Uma frase, plena, apartada, principia a jornada de um álbum conceitual. No timbre translúcido, algo percussivo, e na melodia a ondular rumo ao repouso, manifesta a inspiração da obra. É a água; em si, em seu papel para a vida prosperar, em sua sujeição a quem dela dispõe. Instantes adiante em Life Cycles, faixa inicial de H2O, a melodia e a harmonia unem-se. A expectativa que as antecede realça quão simbólica, e crucial, é a passagem. Nela, padrões começam a emergir, se entrelaçar e recorrer. Floresce o ritmo, em sentido amplo, das oscilações no âmago da nota ao que excede o compasso. São os ciclos da música, em metáfora dos ciclos que da água dependem, os da vida.
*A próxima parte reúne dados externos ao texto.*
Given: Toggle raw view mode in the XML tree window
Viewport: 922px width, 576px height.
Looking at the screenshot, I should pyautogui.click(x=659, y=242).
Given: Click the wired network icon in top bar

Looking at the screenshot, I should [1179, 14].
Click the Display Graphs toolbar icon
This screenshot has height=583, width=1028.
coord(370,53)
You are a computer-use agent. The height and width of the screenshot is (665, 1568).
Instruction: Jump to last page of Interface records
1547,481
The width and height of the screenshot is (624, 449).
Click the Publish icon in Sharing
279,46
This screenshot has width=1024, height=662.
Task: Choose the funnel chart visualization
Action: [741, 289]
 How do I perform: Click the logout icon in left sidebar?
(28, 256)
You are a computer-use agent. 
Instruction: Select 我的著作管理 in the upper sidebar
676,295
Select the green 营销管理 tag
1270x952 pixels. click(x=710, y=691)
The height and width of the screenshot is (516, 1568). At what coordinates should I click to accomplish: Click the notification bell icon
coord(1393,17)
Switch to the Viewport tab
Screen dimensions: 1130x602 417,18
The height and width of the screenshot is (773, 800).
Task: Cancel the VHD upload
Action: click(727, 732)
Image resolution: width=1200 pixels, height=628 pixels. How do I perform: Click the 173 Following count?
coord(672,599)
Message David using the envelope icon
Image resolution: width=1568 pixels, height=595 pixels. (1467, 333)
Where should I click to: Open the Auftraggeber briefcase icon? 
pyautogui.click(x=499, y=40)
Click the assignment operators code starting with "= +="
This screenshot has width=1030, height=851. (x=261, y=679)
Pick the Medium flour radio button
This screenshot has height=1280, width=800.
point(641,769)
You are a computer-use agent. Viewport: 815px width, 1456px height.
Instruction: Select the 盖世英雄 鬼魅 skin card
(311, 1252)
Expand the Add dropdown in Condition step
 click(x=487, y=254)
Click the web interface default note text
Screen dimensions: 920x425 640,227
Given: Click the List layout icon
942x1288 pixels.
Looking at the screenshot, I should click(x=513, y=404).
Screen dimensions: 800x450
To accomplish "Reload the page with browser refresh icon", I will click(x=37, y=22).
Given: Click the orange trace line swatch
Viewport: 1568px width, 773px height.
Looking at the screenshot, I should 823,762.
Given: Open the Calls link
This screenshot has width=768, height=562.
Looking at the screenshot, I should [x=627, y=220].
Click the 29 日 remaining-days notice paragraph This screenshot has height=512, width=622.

Corciolli lança seu olhar sobre a temática de H2O; ergue-o da essência da linguagem sonora. Nela, nada é realmente extramusical. A suíte em oito movimentos que compõe o álbum revisita importantes legados da música eletrônica, inspirada pelas sonoridades orquestrais produzidas por Isao Tomita (1932-2016), Vangelis (1943-2022) e expoentes da chamada Berlin School, como Klaus Schulze (1947-2022).
Na polifonia a se delinear no 3º movimento, Méduse, há um jogo de camadas diáfanas, que se apartam e se interpenetram — à maneira da criatura marinha de tentáculos transparentes que, aos olhos, mutuamente se atravessam. Sobre terras congeladas, cujo derretimento ameaça a atmosfera, a dramaticidade de Permafrost ergue-se já no timbre minaz que a anuncia e se completa com ecos, a sugerir vozes, aludindo aos agentes do infortúnio ambiental. A união entre suíte e álbum conceitual avulta o traço que lhes é comum: o todo maior a resultar das partes. Cada movimento de H2O se completa em si; algo mais, porém, surge ao escutá-los, na sequência, do princípio ao fim.
Com lançamento no dia 22 de março, Dia Mundial da Água, o trabalho é um convite permanente à reflexão de nossas responsabilidades ambientais e humanitárias. Qual é, de fato, nosso papel nos ciclos da vida?